Es San Bernardo el que nos dice: «Fíate enteramente de Dios, encomiéndate a Él, descarga en su providencia todos tus cuidados, y Él te sustentará, de modo que confiadamente puedas decir: el Señor anda solícito por (Ps 39,18) >» (San Bernardo).

¿No merece la pena que confiemos más en Dios y nos convenzamos que las esperanzas humanas son pura ilusión? «La esperanza siempre nace con el amor» (Cer­vantes).

NO SEAS TRAIDOR

¡Qué triste es el papel de Judas en la vida del Señor! Tendría que ocurrir así, pero qué pena me da Judas, que traicionó a mi Maestro. Misterios de Dios que tal vez no comprendamos, pero que nos revelan hasta qué punto respeta El la libertad de los hombres. ¿No podía haber cambiado el corazón de Judas? Sí, pero ¿para qué quie­re Dios un corazón contrahecho, un amor forzado, una fría lealtad?

Leemos el Evangelio de hoy, y la acción de Judas nos produce de nuevo escalofríos. ¿Es posible traicionar a Dios de esta manera? Y, ¿por qué hacernos esta pre­gunta si tú y yo lo hemos vendido más de una vez? Cada pecado es una traición, una deslealtad. Somos conscien­tes la mayoría de las veces de nuestra perfidia. No nos excusemos tanto en la debilidad, en la maldad de los demás, en la fuerza del ambiente. Tú y yo somos peca­dores que en más de una ocasión no queremos aceptar nuestro pecado. Hoy seguimos traicionando a Cristo con nuestra turbia conducta, y lo que es peor, nos seguimos justificando en mil estúpidas razones. El mundo se ha convertido en una fábrica de cruces.
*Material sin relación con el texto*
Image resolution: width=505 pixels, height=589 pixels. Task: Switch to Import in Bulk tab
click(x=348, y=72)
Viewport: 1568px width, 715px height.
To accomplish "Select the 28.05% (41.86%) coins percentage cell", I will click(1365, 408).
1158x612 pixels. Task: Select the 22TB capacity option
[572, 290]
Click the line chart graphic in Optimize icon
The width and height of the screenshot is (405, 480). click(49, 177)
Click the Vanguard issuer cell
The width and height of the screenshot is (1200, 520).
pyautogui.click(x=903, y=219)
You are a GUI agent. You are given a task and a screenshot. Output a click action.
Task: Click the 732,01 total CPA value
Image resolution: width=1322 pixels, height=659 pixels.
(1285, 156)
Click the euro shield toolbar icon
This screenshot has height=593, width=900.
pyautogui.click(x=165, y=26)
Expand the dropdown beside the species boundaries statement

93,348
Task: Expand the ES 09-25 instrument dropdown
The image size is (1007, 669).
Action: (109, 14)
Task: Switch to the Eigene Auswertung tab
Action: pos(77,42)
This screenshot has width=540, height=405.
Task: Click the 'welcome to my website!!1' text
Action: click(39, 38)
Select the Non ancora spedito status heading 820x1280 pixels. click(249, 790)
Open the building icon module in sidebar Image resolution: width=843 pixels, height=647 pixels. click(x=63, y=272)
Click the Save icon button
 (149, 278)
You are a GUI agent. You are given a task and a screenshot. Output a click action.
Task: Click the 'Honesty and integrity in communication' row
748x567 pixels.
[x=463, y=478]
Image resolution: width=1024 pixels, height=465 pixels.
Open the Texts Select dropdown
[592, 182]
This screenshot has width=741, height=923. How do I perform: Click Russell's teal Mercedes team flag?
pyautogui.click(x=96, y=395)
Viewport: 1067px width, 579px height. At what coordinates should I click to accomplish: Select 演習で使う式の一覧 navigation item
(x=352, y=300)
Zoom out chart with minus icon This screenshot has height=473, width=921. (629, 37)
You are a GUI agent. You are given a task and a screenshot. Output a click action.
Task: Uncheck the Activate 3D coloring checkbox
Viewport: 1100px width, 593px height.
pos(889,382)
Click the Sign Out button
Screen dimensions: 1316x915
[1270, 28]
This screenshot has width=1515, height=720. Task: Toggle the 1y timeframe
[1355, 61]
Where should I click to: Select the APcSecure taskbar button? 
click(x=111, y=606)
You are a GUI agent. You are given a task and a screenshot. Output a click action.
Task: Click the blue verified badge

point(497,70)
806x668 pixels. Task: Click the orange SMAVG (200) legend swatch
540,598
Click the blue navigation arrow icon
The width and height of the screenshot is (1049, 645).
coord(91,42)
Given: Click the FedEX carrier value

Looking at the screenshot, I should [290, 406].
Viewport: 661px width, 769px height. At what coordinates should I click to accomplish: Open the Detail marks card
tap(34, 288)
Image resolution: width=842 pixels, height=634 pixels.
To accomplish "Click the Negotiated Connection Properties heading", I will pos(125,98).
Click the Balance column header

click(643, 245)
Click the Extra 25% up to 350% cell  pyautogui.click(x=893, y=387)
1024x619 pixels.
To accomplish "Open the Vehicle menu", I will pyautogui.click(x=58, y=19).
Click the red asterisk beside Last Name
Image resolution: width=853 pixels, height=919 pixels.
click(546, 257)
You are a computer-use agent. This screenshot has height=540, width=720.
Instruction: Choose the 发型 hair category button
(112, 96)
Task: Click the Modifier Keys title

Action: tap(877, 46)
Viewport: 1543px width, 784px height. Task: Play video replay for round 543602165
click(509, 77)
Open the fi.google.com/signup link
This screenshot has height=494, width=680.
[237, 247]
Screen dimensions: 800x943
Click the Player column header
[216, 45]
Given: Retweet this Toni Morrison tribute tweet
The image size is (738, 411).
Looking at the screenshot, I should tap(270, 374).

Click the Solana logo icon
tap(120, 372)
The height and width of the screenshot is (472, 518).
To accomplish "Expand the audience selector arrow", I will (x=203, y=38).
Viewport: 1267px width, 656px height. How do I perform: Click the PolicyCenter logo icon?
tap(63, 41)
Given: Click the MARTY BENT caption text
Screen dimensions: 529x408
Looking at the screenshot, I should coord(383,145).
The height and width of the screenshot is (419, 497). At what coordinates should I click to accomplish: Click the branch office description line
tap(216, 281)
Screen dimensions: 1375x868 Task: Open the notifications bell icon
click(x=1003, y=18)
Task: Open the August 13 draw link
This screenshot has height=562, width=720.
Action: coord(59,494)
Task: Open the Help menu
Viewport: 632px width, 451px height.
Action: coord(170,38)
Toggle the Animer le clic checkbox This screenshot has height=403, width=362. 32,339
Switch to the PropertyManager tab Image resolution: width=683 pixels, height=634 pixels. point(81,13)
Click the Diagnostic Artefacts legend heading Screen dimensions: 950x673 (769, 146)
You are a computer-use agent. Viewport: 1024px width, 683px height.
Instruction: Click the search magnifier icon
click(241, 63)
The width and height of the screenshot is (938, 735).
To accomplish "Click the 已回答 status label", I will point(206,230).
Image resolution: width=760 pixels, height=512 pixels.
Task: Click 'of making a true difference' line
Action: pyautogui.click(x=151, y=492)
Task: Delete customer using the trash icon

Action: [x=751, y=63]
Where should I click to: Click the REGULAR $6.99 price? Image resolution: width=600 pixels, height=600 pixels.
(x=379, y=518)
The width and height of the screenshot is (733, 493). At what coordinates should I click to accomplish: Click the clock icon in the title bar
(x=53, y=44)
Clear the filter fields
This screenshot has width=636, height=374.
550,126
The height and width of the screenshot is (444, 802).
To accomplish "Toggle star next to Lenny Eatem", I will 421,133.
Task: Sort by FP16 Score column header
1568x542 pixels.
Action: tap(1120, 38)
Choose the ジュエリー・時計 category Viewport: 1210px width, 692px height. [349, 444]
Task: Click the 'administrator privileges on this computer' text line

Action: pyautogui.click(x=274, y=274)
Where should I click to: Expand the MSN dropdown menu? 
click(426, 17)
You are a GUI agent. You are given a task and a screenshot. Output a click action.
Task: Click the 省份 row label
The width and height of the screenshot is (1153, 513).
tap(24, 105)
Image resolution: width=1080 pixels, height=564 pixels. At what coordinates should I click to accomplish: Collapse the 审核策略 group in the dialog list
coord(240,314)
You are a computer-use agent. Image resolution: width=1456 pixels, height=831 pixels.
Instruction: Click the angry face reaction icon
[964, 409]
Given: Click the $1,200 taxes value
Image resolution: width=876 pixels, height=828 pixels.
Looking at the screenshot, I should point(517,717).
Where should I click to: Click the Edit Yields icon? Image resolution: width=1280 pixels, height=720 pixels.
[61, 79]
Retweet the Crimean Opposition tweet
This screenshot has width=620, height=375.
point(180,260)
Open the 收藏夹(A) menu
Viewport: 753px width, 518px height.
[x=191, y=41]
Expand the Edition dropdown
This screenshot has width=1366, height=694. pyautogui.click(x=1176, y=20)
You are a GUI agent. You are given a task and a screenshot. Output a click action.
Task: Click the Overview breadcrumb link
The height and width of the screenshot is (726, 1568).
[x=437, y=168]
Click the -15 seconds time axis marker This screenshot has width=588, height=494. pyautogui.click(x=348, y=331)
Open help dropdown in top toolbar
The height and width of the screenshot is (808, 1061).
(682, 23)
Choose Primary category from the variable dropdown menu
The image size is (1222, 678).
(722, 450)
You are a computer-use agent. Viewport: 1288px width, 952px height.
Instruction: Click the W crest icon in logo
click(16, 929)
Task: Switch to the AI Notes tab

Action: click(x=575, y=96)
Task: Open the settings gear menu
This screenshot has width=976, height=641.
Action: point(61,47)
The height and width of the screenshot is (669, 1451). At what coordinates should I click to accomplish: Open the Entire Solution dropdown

«Hermanos, dejemos que esta misteriosa fascinación nos domine con su doble sentimiento: de reproche y de esperanza.

De reproche: las heridas todavía sangrantes de Cris­to, ¿no refleja cruelmente todas las violencias, las tor­turas, las matanzas, las barbaries, de las cuales aún hoy es capaz el odio, la maldad, la prepotencia, la insensi­bilidad del hombre humano? Sí, él, viciado por todos los progresos de la civilización, es todavía miope ante el modo de usarlos sabiamente. Y entonces digámonos a nosotros mismos: cesen ya los ultrajes a la vida y a la dignidad de los hombres, ¡cese ya la impasible falta de humanidad, que atenta contra la vida inocente e in­defensa que hoy se está haciendo profesional y organi­zada!, cese ya la estrategia que se funda en la carrera al poder destructor de las almas científicas!, ¡cese ya el abuso degradante del placer vicioso, erigido como ideal de libertad y de felicidad ciega y egoísta. Y esta increpación podría prolongarse hasta donde llega la de­gradación humana, es decir, muy lejos.

Pero escuchemos más bien las efusiones de esperan­za que irradian de la Cruz de Cristo...» (Pablo VI).

En nosotros siempre existe la posibilidad de una trai­ción. No podemos fiarnos demasiado porque nos cono­cemos muy bien. El papel de Judas es de fácil interpre­tación.
Por eso, lo que procede ahora es pedirle al Señor hu­mildemente la virtud de la fortaleza para no ser traido­res.